Nachhaltigkeit
Die Idee der Nachhaltigkeit ist bereits über 200 Jahre alt und kommt aus der Forstwirtschaft. Hierbei wird die Ressource Wald derartig genutzt, dass die natürliche Regeneration und die gefällten Bäume im Gleichgewicht stehen.
Der moderne Nachhaltigkeitsbegriff ruht auf den drei Säulen Ökologie, Ökonomie und Soziales. Diese drei Säulen werden als gleichberechtigt angesehen, da eine intakte Umwelt alleine für ein erfülltes menschliches Leben nicht ausreicht. In den letzten Jahren ist vor allem durch das Aufzeigen von unmenschlichen Produktionsbedingungen in Entwicklungsländern die soziale Komponente verstärkt ins Zentrum der Aufmerksamkeit gerückt. Bei der ökonomischen Säule muss zwischen Unternehmenssicht und KundInnensicht unterschieden werden. Erstere hat den wirtschaftlichen Erfolg als Ziel, während die KundInnen eine Reduktion der Kosten bei Erwerb und Nutzung im Auge haben.

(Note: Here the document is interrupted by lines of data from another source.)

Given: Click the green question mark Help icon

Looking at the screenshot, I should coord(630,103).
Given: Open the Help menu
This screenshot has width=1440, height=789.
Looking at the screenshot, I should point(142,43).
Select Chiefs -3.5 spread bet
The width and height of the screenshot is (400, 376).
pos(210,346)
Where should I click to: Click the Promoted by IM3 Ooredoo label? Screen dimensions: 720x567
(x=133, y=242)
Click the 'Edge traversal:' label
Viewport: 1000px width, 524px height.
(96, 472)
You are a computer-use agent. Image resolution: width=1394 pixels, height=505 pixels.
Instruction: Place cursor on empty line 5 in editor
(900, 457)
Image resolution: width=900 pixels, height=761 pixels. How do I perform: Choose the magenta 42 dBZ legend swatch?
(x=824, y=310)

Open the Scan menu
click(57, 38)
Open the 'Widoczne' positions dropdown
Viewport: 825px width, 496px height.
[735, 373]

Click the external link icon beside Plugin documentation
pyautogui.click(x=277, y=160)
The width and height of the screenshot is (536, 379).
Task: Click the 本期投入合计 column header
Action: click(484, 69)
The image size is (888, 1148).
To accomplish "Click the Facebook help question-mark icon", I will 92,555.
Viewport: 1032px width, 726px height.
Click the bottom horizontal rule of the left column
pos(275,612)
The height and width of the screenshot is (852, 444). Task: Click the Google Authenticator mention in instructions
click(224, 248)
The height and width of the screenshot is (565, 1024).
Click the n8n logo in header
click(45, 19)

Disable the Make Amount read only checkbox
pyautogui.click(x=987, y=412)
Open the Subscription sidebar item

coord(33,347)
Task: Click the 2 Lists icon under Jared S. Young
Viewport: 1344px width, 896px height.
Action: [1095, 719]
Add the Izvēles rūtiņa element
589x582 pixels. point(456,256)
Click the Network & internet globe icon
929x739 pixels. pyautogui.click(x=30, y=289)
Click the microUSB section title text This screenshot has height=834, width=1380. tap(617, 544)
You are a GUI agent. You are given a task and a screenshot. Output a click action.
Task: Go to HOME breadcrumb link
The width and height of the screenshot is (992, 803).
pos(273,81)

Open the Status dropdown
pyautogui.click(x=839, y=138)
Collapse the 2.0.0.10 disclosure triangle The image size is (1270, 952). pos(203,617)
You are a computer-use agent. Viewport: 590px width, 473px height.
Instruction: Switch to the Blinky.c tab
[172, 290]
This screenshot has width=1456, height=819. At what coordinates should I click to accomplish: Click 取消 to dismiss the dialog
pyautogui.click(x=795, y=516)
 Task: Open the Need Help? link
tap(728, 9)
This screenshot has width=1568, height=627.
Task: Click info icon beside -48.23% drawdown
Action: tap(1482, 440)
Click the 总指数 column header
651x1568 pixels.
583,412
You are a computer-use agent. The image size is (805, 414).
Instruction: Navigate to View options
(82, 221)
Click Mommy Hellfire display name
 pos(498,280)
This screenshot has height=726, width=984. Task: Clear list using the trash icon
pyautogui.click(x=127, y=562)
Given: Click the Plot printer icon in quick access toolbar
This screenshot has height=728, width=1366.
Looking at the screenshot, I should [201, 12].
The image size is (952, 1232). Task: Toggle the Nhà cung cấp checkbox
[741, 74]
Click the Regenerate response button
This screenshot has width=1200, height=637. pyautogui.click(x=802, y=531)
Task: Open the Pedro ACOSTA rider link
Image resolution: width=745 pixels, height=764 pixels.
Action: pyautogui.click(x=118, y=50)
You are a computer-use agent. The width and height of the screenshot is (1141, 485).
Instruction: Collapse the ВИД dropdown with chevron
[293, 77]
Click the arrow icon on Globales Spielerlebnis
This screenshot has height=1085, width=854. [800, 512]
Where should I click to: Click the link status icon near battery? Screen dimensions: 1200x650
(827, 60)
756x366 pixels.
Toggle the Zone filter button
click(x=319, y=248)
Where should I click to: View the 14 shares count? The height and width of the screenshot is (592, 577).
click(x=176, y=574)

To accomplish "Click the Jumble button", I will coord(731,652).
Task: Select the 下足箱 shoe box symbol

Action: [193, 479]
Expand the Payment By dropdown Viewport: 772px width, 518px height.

Im Zusammenhang mit Nachhaltigkeit wird häufig auch auf die gesellschaftliche Verantwortung von Unternehmen (Corporate Social Responsibility) hingewiesen. Dazu ist derzeit die ISO 26000 Entwicklung zu nennen, welche einen Leitfaden (kein Standard!) zur Umsetzung von Corporate Social Responsibility (CSR) darstellt.